» Excerpted text

----

The Data Engine can be divided into three stages: assisted manual annotation, semi-automatic annotation, and fully automatic annotation. The first stage, assisted manual annotation, involves using existing models for prediction and interactive tools to help annotators with the labeling process. In the second stage, the model trained in the first stage can automatically annotate some objects, so annotators only need to label the remaining categories. In the third stage, SAM can automatically annotate every small grid in an image using prompts. An image can be divided into 32x32 small grids, with a point marked at the center of each grid as a prompt. The model can generate the corresponding mask based on that point. On average, 100 high-quality masks can be automatically generated for each image at this stage.

Through continuous model optimization and automatic generation of high-quality training images, a data collection loop is created. Ultimately, this leads to the largest image segmentation dataset to date, SA-1B, which includes 1 billion masks and 11 million licensed images, with an average image size of 3,300 x 4,950.

It was shown that the accuracy of the model trained with approximately 1 million (1M) images approaches the accuracy of a model trained with 11 million images.

In recent years, Foundational Models can quickly adapt to various downstream tasks and be practically deployed in different fields. As a result, most companies take on the responsibility of Responsible AI (RAI) before releasing their models to avoid potential unfairness or prevent erroneous and biased predictions. To ensure data diversity, the distribution of images from different countries is analyzed. Most countries have collected over 1,000 images. Compared to the COCO dataset, the SA-1B dataset has a larger proportion of data collected from middle-income and low-income countries, unlike the COCO dataset, where the majority of the data comes from high-income countries.

Model Architecture

Image encoder: This stage extracts the image features or embeddings using a ViT (Vision Transformer) model trained based on MAE (Masked AutoEncoders). The output features of this module are called Image embeddings.
Prompt encoder: The Prompt encoder supports both text and spatial information. Spatial information can be divided into two types: Sparse prompts, such as Points and boxes, and Dense prompts, such as Masks. To provide a good user experience by reducing computation time, the design for converting various prompts into embeddings is relatively simple.

For Dense prompts, Masks are combined with convolution and downsampling to become Mask embeddings, which are then directly added to the Image embeddings.
For Sparse prompts, the spatial coordinates are converted into Positional embeddings, combined with their respective type embeddings (e.g., Box embedding, Point embedding), and then directly added to the Image embeddings.

Mask decoder: Referring to the Mask Classification architecture of DETR and MaskFormer, this stage can simultaneously predict Semantic and Instance-level image segmentation results. The overall training method is simple, using Focal Loss + Dice Loss for training.

----

» Record list
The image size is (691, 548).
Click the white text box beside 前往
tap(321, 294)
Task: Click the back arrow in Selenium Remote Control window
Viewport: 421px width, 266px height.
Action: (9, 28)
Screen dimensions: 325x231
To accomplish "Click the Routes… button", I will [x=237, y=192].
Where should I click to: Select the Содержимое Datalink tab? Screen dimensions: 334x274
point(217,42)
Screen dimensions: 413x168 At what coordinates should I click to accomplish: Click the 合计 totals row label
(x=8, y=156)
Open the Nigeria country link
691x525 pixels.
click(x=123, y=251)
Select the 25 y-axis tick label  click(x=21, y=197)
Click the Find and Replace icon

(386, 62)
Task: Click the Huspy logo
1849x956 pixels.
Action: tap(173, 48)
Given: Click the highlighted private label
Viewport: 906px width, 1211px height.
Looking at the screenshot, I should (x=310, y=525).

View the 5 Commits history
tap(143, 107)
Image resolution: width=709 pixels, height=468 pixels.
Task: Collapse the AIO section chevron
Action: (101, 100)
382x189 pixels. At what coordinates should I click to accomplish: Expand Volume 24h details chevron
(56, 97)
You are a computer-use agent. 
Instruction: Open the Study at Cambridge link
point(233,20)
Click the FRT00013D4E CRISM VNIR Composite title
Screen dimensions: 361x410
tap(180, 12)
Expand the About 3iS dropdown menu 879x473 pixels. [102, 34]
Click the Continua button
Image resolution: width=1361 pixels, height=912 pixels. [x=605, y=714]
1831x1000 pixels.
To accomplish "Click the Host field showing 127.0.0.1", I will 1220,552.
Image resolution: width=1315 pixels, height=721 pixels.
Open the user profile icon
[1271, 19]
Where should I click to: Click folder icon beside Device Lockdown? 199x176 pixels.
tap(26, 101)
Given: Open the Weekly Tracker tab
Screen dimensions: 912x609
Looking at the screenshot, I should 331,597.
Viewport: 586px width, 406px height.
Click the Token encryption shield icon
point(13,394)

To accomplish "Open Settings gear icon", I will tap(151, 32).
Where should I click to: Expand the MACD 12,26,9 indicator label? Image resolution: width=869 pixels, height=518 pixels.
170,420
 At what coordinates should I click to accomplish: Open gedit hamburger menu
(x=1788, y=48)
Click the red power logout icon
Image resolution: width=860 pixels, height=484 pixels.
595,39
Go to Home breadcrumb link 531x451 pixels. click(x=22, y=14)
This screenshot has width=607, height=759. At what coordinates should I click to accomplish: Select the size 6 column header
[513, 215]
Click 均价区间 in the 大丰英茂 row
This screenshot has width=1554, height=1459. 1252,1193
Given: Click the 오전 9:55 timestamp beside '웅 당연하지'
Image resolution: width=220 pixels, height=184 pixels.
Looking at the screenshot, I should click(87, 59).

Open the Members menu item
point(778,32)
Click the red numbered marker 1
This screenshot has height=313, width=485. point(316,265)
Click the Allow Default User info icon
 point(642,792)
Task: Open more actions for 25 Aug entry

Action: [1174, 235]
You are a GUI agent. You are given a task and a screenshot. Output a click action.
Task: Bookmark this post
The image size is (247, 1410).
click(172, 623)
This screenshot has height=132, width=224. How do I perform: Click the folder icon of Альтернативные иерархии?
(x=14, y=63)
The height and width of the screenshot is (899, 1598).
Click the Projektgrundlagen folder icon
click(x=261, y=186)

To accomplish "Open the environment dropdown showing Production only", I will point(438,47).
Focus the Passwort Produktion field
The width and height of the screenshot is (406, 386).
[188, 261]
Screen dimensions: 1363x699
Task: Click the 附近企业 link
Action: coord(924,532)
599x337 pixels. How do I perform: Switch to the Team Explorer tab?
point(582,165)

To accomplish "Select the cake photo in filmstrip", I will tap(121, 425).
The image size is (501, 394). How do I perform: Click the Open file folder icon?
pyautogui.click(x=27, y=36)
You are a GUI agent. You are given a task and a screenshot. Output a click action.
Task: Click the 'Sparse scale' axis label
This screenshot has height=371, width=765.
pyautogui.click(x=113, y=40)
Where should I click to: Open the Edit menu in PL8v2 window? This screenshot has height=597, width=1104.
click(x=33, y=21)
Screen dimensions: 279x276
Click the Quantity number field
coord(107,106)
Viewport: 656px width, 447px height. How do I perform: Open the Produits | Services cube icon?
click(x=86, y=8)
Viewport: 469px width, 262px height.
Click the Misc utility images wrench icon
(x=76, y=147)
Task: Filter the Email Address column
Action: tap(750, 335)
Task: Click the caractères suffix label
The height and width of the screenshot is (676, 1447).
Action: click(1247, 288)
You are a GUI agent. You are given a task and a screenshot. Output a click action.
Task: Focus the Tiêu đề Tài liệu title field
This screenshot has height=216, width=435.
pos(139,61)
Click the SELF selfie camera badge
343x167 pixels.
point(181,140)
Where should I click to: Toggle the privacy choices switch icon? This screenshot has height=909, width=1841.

----

» Required work
Extend the text on SAM's data engine and model architecture, picking up right after its last sentence. The items have no connection to the text on SAM's data engine and model architecture.

» Answer to the exercise
A detail worth noting is that, in addition to learning different types of Prompt Embeddings (Box embedding, Point embedding), the Mask decoder also learns different Embeddings, which can be considered as class tokens (e.g., iou_token, mask_tokens). The concept is similar to that of the ViT (An image is worth 16x16 words: Transformers for image recognition at scale) paper.

Exploring the difficulties of the segmentation foundational model

To accommodate various downstream applications, the model needs to support different types of prompts, such as text, bounding boxes, points, masks, etc. It should even be able to handle multiple types of prompts at once. For instance, in an Interactive Segmentation task, users can click on areas of interest (green points) and areas of disinterest (red points) to extract the corresponding masks.

Prompts are ambiguous cues or hints that guide the model in generating an output based

In the example below, it can be seen that the prompt provided is relatively ambiguous. For instance, in the third column of the image, when clicking on a person’s arm, it can be interpreted in different ways — the model could either select the entire person, just the two hands, or only the left hand. There are many real-life examples of such ambiguity, like when a point is on a shirt, it could represent the shirt or the person wearing it. Therefore, it’s crucial to design the model training in a way that it can handle these ambiguous situations and ensure that it produces the correct mask for different prompts.

In practical use, text prompts are often used as input, but sometimes relying solely on text might not yield the correct results. However, by combining different types of prompts, the model can achieve accurate results.

To endow the model’s generation with a certain level of ambiguity, the model generates multiple different Masks. During training, only the Mask with the minimum loss between the predicted Mask and the Ground Truth Mask is chosen for Backpropagation. Experiments show that the number of predicted Masks can be set to 3, as these three different Masks often correspond to the Whole, Part, and Subpart. In order for the model to determine which output to choose in the end, there is a small model predicting IoU (Intersection over Union). The final output Mask is determined based on the scores of the predicted Masks. Therefore, when training the Mask decoder, an additional Mse loss is added to predict the IoU between each Mask and the Ground Truth.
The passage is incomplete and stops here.